Erstmals seit August weniger als 500 Neuinfektionen

Erstmals seit zehn Monaten haben die Gesundheitsämter weniger als 500 Neuinfektionen binnen eines Tages an das Robert Koch-Institut (RKI) gemeldet. So registrierte das RKI 346 neue Fälle, wie aus Zahlen vom Montagmorgen hervorgeht. Sie geben den Stand des RKI-Dashboards von 05.10 Uhr wieder, nachträgliche Änderungen oder Ergänzungen des RKI sind möglich.

Zuletzt hatte die Zahl der Neuinfektionen pro Tag am 10. August mit 436 unter der Schwelle von 500 gelegen. Montags sind die vom RKI gemeldeten Fallzahlen meist niedriger, unter anderem weil am Wochenende weniger getestet wird. Vor einer Woche hatte der Wert bei 549 Ansteckungen gelegen. Die Sieben-Tage-Inzidenz gab das RKI am Montagmorgen mit bundesweit 8,6 an (Vortag: 8,8; Vorwoche: 16,6; Vormonat: 67,3).

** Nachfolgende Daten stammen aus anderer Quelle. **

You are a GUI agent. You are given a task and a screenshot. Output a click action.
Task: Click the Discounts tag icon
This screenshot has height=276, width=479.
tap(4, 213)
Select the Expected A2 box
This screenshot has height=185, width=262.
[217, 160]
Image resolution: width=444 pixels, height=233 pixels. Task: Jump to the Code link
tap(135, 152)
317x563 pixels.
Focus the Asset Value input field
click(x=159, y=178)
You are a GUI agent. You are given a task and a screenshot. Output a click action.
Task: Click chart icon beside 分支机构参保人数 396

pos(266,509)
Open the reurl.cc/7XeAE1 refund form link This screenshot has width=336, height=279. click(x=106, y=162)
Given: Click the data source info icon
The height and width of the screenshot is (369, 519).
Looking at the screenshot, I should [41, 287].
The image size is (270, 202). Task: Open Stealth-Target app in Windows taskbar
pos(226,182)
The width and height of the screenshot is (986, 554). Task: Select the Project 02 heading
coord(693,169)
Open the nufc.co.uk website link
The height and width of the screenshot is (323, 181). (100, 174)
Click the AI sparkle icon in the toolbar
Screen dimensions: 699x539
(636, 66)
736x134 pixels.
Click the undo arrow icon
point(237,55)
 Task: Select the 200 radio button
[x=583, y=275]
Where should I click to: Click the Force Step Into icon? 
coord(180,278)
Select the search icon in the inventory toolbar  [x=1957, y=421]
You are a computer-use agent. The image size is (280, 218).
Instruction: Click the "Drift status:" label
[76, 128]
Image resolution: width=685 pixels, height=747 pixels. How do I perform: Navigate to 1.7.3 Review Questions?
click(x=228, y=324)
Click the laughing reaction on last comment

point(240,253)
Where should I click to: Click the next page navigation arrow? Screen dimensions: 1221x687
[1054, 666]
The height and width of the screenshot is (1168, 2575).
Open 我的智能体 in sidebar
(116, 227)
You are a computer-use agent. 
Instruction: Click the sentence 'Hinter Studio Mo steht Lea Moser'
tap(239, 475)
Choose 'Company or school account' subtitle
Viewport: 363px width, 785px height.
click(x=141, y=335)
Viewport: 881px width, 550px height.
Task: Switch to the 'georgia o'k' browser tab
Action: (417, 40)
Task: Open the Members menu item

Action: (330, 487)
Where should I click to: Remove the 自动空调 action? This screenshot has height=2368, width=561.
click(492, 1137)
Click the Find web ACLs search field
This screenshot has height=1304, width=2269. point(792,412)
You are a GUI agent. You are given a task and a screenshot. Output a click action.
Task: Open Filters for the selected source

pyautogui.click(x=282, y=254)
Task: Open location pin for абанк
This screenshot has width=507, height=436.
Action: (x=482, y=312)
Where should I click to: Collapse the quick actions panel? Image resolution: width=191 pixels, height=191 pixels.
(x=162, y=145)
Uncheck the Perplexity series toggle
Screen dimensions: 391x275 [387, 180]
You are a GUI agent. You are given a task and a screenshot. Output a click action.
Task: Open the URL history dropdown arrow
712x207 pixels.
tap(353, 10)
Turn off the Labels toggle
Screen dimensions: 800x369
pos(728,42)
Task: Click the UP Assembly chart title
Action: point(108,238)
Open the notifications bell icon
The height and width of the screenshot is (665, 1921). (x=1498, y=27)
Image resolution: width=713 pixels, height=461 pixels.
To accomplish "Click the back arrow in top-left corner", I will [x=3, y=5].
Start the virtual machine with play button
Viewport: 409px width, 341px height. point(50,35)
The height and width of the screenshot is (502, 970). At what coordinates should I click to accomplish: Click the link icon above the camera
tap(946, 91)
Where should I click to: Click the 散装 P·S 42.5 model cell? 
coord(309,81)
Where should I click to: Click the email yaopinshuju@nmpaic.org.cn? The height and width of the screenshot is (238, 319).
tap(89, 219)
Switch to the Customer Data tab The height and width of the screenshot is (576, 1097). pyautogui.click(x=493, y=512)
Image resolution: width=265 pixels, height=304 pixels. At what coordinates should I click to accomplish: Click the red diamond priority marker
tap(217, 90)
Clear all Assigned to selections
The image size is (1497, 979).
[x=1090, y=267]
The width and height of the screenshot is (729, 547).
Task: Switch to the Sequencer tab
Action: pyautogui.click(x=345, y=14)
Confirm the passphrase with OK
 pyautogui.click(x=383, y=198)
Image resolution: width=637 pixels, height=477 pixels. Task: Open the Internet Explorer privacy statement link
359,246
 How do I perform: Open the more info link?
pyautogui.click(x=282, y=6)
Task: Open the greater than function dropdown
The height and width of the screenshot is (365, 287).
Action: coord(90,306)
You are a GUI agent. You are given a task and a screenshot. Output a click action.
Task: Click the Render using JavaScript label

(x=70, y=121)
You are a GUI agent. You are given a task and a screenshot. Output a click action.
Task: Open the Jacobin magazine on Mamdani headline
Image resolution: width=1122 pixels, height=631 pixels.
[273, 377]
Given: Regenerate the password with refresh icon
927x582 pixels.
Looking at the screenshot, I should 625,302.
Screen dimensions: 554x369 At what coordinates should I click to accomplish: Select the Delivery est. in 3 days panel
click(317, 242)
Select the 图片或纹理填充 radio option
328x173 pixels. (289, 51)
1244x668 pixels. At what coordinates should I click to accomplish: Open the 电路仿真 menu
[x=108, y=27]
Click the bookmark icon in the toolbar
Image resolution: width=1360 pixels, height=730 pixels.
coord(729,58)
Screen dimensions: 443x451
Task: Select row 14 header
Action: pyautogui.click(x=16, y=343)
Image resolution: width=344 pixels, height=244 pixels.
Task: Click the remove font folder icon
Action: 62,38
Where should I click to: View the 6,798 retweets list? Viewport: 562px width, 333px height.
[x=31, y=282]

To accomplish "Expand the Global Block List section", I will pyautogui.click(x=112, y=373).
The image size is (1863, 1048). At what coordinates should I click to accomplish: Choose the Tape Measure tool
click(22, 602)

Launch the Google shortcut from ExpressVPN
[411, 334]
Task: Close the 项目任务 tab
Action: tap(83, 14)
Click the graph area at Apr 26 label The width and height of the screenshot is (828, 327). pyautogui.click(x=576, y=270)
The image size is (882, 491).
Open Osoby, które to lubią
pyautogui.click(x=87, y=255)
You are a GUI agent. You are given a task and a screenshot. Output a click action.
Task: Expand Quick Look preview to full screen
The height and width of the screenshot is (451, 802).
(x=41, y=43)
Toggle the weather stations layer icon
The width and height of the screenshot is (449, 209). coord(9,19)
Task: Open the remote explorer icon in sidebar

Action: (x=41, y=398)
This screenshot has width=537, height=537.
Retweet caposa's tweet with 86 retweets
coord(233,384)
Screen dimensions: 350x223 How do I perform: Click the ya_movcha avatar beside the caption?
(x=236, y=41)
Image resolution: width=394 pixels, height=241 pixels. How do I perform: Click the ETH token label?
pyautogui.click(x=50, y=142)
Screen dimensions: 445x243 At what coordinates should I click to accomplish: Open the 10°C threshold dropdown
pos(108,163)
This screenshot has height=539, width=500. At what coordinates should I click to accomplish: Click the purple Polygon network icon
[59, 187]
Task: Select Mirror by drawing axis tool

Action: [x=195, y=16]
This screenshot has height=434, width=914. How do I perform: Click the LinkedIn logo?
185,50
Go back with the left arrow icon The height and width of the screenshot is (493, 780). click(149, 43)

Deutschlandweit wurden den Angaben nach binnen 24 Stunden zehn neue Todesfälle verzeichnet. Vor einer Woche waren es ebenfalls zehn Tote gewesen.

Das RKI zählte seit Beginn der Pandemie 3.722.327 nachgewiesene Infektionen mit Sars-CoV-2. Die tatsächliche Gesamtzahl dürfte aber deutlich höher liegen, da viele Infektionen nicht erkannt werden.

Die Zahl der Genesenen gab das RKI mit 3.605.200 an. Die Zahl der Menschen, die an oder mit einer nachgewiesenen Infektion mit Sars-CoV-2 gestorben sind, wird nun mit 90.395 angegeben.

Im RKI-Lagebericht von Sonntagabend wurde aus „technischen Gründen“ kein bundesweiter Sieben-Tage-R-Wert ausgewiesen. Am Samstagabend gab ihn das RKI mit 0,69 (Vortag: 0,70) an. Das bedeutet, dass 100 Infizierte rechnerisch 69 weitere Menschen anstecken. Der R-Wert bildet jeweils das Infektionsgeschehen vor 8 bis 16 Tagen ab. Liegt er für längere Zeit unter 1, flaut das Infektionsgeschehen ab; liegt er anhaltend darüber, steigen die Fallzahlen.